> [Instruction]
Can you quote all of the records below, line for line, without changing anything?

> [Data lines]
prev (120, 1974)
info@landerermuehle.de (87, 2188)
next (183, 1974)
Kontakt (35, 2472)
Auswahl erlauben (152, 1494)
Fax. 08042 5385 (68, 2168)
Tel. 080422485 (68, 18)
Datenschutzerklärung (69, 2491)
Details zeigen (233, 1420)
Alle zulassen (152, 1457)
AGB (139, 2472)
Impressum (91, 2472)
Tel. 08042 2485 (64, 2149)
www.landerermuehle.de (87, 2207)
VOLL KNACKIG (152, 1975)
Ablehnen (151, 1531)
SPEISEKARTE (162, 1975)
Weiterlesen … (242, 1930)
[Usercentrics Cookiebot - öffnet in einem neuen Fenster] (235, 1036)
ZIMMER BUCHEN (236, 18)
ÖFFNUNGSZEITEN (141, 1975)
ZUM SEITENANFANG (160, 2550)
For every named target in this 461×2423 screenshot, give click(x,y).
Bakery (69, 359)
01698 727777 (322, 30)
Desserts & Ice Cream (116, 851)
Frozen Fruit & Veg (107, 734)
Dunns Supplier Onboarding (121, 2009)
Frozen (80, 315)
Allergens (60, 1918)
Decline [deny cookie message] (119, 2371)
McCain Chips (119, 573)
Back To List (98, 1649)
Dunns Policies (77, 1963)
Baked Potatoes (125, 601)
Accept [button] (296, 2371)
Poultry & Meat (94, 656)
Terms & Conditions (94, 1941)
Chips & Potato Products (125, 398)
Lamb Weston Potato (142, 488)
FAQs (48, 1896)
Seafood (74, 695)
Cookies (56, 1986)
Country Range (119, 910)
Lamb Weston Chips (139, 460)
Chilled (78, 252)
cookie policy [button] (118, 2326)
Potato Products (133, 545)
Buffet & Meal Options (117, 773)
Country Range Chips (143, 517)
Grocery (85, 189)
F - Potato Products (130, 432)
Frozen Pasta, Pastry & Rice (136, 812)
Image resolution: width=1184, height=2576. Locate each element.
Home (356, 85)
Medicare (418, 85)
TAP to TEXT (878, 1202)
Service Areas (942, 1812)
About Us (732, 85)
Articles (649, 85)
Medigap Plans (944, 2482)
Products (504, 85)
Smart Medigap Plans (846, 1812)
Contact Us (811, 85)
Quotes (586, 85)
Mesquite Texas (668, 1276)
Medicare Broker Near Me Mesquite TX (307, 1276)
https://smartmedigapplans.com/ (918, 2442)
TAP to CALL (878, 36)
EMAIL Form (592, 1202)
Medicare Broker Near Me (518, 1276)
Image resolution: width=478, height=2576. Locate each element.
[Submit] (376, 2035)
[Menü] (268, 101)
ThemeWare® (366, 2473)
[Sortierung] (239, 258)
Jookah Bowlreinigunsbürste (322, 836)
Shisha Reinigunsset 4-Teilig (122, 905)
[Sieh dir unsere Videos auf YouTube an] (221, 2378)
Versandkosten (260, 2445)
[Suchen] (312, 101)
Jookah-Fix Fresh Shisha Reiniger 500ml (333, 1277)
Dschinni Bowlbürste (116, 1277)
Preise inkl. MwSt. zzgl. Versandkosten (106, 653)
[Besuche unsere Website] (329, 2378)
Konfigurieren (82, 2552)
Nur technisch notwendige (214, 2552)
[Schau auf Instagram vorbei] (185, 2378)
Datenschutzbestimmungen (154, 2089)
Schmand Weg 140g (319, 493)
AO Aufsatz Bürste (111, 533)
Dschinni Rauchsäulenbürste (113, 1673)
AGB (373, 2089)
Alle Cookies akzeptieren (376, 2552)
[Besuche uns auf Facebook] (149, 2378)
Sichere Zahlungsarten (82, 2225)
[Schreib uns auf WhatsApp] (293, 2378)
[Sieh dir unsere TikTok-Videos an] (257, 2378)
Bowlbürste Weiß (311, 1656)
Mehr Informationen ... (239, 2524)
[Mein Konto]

> [Solution to this problem]
prev (120, 1974)
info@landerermuehle.de (87, 2188)
next (183, 1974)
Kontakt (35, 2472)
Auswahl erlauben (152, 1494)
Fax. 08042 5385 (68, 2168)
Tel. 080422485 (68, 18)
Datenschutzerklärung (69, 2491)
Details zeigen (233, 1420)
Alle zulassen (152, 1457)
AGB (139, 2472)
Impressum (91, 2472)
Tel. 08042 2485 (64, 2149)
www.landerermuehle.de (87, 2207)
VOLL KNACKIG (152, 1975)
Ablehnen (151, 1531)
SPEISEKARTE (162, 1975)
Weiterlesen … (242, 1930)
[Usercentrics Cookiebot - öffnet in einem neuen Fenster] (235, 1036)
ZIMMER BUCHEN (236, 18)
ÖFFNUNGSZEITEN (141, 1975)
ZUM SEITENANFANG (160, 2550)
For every named target in this 461×2423 screenshot, give click(x,y).
Bakery (69, 359)
01698 727777 (322, 30)
Desserts & Ice Cream (116, 851)
Frozen Fruit & Veg (107, 734)
Dunns Supplier Onboarding (121, 2009)
Frozen (80, 315)
Allergens (60, 1918)
Decline [deny cookie message] (119, 2371)
McCain Chips (119, 573)
Back To List (98, 1649)
Dunns Policies (77, 1963)
Baked Potatoes (125, 601)
Accept [button] (296, 2371)
Poultry & Meat (94, 656)
Terms & Conditions (94, 1941)
Chips & Potato Products (125, 398)
Lamb Weston Potato (142, 488)
FAQs (48, 1896)
Seafood (74, 695)
Cookies (56, 1986)
Country Range (119, 910)
Lamb Weston Chips (139, 460)
Chilled (78, 252)
cookie policy [button] (118, 2326)
Potato Products (133, 545)
Buffet & Meal Options (117, 773)
Country Range Chips (143, 517)
Grocery (85, 189)
F - Potato Products (130, 432)
Frozen Pasta, Pastry & Rice (136, 812)
Image resolution: width=1184, height=2576. Locate each element.
Home (356, 85)
Medicare (418, 85)
TAP to TEXT (878, 1202)
Service Areas (942, 1812)
About Us (732, 85)
Articles (649, 85)
Medigap Plans (944, 2482)
Products (504, 85)
Smart Medigap Plans (846, 1812)
Contact Us (811, 85)
Quotes (586, 85)
Mesquite Texas (668, 1276)
Medicare Broker Near Me Mesquite TX (307, 1276)
https://smartmedigapplans.com/ (918, 2442)
TAP to CALL (878, 36)
EMAIL Form (592, 1202)
Medicare Broker Near Me (518, 1276)
Image resolution: width=478, height=2576. Locate each element.
[Submit] (376, 2035)
[Menü] (268, 101)
ThemeWare® (366, 2473)
[Sortierung] (239, 258)
Jookah Bowlreinigunsbürste (322, 836)
Shisha Reinigunsset 4-Teilig (122, 905)
[Sieh dir unsere Videos auf YouTube an] (221, 2378)
Versandkosten (260, 2445)
[Suchen] (312, 101)
Jookah-Fix Fresh Shisha Reiniger 500ml (333, 1277)
Dschinni Bowlbürste (116, 1277)
Preise inkl. MwSt. zzgl. Versandkosten (106, 653)
[Besuche unsere Website] (329, 2378)
Konfigurieren (82, 2552)
Nur technisch notwendige (214, 2552)
[Schau auf Instagram vorbei] (185, 2378)
Datenschutzbestimmungen (154, 2089)
Schmand Weg 140g (319, 493)
AO Aufsatz Bürste (111, 533)
Dschinni Rauchsäulenbürste (113, 1673)
AGB (373, 2089)
Alle Cookies akzeptieren (376, 2552)
[Besuche uns auf Facebook] (149, 2378)
Sichere Zahlungsarten (82, 2225)
[Schreib uns auf WhatsApp] (293, 2378)
[Sieh dir unsere TikTok-Videos an] (257, 2378)
Bowlbürste Weiß (311, 1656)
Mehr Informationen ... (239, 2524)
[Mein Konto]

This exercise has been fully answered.